During its 20-minute opening argument the FTC’s counsel James Weingarten set the parameters of its case by leaning on the business practice of securing exclusives for console sales and defining the market without Nintendo Switch and PCs because of pricing.

Meanwhile Microsoft spent its 20-minutes painting Sony as a continued market leader over several console generations and wants to secure its current dominance and revenue position which is fueling its opposition to the Activision deal.

Another revelation that surfaced early in the proceedings is an email from Ryan to internal staff that explained that Microsoft’s acquisition of Activision Blizzard was “not an exclusivity play at all,” and that he believed PlayStation “would be fine.” Ryan’s internal email fly’s in contrast to what the CEO proceeded to do months later sharing concerns of exclusivity with regulators.

During witness examinations, Booty answered several questions pertaining to the previous state of relations between Microsoft and Sony, noting that Sony never complained about Xbox taking games away from the PlayStation platform or exclusivities being bad for the industry. Booty also clarified to the preceding judge that Xbox players and Nintendo Switch players can make use of cross-play technologies while Sony has made the effort unnecessarily difficult for gamers.
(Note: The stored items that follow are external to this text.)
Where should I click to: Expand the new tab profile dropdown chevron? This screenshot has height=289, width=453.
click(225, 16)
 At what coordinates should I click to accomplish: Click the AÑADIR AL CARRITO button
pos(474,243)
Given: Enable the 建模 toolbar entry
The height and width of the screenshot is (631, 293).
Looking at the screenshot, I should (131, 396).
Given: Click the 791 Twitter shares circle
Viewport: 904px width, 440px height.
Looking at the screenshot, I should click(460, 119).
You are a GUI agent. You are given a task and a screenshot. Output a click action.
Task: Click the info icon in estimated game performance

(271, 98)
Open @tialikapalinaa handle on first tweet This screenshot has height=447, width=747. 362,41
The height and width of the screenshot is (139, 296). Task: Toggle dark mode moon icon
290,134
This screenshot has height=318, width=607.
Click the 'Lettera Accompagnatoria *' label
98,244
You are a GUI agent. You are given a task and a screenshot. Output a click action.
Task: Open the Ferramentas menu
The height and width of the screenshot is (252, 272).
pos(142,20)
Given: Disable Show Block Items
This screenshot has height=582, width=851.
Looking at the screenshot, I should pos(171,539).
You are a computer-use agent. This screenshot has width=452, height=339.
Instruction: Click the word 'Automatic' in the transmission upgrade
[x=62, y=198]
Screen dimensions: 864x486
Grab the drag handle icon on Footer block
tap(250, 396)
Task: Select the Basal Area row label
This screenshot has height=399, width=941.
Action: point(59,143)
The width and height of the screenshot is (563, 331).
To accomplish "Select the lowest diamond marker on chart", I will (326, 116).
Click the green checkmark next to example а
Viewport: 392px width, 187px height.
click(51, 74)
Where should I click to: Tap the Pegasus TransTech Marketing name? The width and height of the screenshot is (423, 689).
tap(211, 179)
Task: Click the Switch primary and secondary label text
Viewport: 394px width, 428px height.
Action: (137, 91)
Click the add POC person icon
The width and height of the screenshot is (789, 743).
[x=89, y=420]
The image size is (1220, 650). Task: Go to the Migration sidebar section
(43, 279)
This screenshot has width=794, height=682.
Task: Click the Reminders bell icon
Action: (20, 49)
Another witnessed called today was head of publishing for Bethesda Pete Hines where he revealed during a redirect of questioning that the company had already signed an agreement with Disney to provide a previously undisclosed Indiana Jones game as cross platform before Microsoft acquired the studio and cancelled its multi-platform release.

FTC lawyers then seized on the opportunity to continue its narrative of Microsoft’s recent history with acquisitions and exclusivity releases with Bethesda’s Redfall and Starfield games becoming Xbox exclusives after initially being planned to be multiplatform.

While Hines did offer some validity to the FTCs concerns about Microsoft’s potential to hoard games for exclusivity privileges, he did end his time being question by drilling home the profile difference between unreleased games and a industry staple like Call of Duty.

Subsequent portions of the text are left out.